In recent decades, the system has softened. Most city managers now come out of graduate programs in public administration rather than engineering schools. And many of the larger city-manager cities have gradually invested more power in the mayor’s office, creating something of a hybrid scheme for doing the city’s business.

BUT CITY-MANAGER GOVERNMENT STILL HAS SOME SERIOUS FLAWS, some of which have proved corrosive in a number of places. One is that the common practice of electing council members on an at-large, citywide basis tends to underrepresent the interests of less-affluent communities, particularly minority communities. Another is that, especially in its purer varieties, city-manager government leaves no one in a position to serve as a public spokesperson and chief decision-maker.
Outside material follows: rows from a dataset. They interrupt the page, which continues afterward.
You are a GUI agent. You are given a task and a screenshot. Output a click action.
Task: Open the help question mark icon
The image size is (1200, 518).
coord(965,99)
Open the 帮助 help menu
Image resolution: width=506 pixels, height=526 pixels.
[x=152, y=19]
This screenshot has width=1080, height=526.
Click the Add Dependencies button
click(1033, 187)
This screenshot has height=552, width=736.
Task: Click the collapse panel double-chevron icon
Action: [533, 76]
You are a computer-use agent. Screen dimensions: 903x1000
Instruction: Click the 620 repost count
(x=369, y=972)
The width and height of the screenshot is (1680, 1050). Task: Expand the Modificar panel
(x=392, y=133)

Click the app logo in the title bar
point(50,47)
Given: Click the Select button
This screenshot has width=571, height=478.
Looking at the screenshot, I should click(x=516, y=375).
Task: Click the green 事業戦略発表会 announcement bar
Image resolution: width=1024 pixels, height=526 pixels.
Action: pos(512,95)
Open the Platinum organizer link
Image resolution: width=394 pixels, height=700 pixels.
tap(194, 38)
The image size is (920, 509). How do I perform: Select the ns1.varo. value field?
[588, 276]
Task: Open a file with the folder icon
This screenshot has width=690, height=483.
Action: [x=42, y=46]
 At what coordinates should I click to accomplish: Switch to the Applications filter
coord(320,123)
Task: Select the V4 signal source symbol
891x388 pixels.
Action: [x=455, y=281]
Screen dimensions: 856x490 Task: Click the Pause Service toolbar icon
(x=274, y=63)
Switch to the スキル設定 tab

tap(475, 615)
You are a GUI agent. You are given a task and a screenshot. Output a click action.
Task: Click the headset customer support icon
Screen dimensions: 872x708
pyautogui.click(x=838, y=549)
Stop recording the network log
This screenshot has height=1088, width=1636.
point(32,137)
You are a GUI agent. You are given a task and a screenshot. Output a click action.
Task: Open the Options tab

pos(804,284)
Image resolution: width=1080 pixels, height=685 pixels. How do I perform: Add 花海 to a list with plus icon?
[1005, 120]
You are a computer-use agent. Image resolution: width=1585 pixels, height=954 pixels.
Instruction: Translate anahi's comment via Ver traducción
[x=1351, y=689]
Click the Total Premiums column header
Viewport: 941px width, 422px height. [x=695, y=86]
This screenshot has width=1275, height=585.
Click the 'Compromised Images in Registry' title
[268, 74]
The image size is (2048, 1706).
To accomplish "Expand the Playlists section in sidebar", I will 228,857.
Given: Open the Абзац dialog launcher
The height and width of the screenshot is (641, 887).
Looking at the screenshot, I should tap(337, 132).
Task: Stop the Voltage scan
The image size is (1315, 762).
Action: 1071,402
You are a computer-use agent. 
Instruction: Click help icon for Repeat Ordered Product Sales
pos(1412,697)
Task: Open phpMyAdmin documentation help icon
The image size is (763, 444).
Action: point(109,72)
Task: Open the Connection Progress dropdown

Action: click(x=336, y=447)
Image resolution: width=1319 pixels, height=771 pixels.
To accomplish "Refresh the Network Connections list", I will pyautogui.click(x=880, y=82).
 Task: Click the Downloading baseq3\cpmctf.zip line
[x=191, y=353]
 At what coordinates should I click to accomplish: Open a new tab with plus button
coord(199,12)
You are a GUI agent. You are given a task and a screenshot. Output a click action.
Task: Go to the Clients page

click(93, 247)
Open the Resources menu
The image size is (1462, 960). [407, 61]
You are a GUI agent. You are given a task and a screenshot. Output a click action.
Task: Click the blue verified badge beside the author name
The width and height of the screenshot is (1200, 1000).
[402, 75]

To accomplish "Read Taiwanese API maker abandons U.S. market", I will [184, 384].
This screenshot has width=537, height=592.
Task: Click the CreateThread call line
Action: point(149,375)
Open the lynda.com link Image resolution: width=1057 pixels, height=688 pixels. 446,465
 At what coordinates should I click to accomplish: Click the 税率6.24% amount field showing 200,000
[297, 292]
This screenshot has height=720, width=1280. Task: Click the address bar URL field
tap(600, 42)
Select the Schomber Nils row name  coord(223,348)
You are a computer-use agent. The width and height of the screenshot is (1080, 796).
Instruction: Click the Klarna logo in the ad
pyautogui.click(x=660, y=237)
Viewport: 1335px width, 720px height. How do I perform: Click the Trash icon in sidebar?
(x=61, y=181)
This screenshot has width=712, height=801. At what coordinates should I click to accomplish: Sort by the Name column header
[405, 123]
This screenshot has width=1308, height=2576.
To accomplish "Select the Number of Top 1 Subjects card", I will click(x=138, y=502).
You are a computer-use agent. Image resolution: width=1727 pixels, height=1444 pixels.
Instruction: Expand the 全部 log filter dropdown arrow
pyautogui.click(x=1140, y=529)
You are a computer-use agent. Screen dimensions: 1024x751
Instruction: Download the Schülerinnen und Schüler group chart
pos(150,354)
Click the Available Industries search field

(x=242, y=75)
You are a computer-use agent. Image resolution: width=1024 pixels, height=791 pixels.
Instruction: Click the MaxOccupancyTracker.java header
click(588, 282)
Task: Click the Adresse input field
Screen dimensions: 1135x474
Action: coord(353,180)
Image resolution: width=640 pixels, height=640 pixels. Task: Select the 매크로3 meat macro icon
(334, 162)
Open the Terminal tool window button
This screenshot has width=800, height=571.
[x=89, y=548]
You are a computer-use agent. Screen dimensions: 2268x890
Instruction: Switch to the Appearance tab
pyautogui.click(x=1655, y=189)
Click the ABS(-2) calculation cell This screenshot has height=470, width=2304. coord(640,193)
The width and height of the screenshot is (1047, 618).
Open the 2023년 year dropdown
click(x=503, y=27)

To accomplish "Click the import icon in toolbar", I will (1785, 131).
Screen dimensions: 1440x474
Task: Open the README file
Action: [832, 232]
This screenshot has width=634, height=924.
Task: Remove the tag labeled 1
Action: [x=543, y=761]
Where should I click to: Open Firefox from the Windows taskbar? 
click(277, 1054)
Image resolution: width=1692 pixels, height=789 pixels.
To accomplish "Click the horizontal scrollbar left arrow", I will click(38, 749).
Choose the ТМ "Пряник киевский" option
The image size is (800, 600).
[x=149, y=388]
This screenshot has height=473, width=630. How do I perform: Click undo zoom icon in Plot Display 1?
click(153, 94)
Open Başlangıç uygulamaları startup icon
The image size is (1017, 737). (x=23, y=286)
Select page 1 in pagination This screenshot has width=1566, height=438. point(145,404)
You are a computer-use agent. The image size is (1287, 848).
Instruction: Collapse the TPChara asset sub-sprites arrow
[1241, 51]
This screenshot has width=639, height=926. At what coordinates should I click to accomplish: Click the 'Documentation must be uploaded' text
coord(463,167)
The manager isn’t supposed to do that; a mayor with circumscribed powers can’t do it very effectively either, although some try.

The bottom line is that many of the larger city-manager cities have decided in recent years that they need an authoritative leader that manager government doesn’t give them. To put it another way, voters in these places feel they need a voice. The city-manager system doesn’t provide for much of a voice. Those cities have chosen to abandon city-manager government and move to a system with an elected mayor possessing a full package of powers.

The list of big cities that have gone to or expanded strong-mayor government in the last two decades is a long one. It includes Cincinnati; Hartford, Conn.; Minneapolis; Richmond, Va.; St. Petersburg, Fla.; San Diego; and Spokane, Wash., among quite a few others.

There is a great deal to say about strong-mayor government, more than I can get across in a few hundred words. But perhaps the first thing to say is that when it goes wrong, it goes really wrong, in ways that a city-manager system rarely does; but when it works it is splendid. In the 1970s it gave us Frank Rizzo in Philadelphia, who boasted that “I’m going to make Attila the Hun look like a faggot” and proclaimed that Black Panthers “should be strung up.” But it also gave us Fiorello LaGuardia, who ruled New York City so capably for a dozen years that he is widely regarded as the greatest mayor in America in the last century.

Most often, though, strong mayors are neither heroes nor villains, but imperfect public officials who do the best they can with the tools they are given, and sometimes look for ways to acquire more. In this context, I can’t help but point to the Daleys of Chicago, who were neither crooks nor reformers but accepted a certain amount of controlled corruption and used the powers it gave them to accomplish things for the city. It is sometimes said in Chicago that a little corruption gets things built; a heavy dose of reform rarely does. That is probably true of a number of other cities besides.

What’s the best scheme of government for a city? In the end, there isn’t one. Nothing is foolproof. A dedicated and shrewd public servant can make any system work — even a city commission — while a scoundrel or an incompetent can make any system fail. We are ultimately dependent on the skills and values of ordinary human beings. In that respect, city governance is like every other form of management that has ever existed, in the public realm and in the private world as well.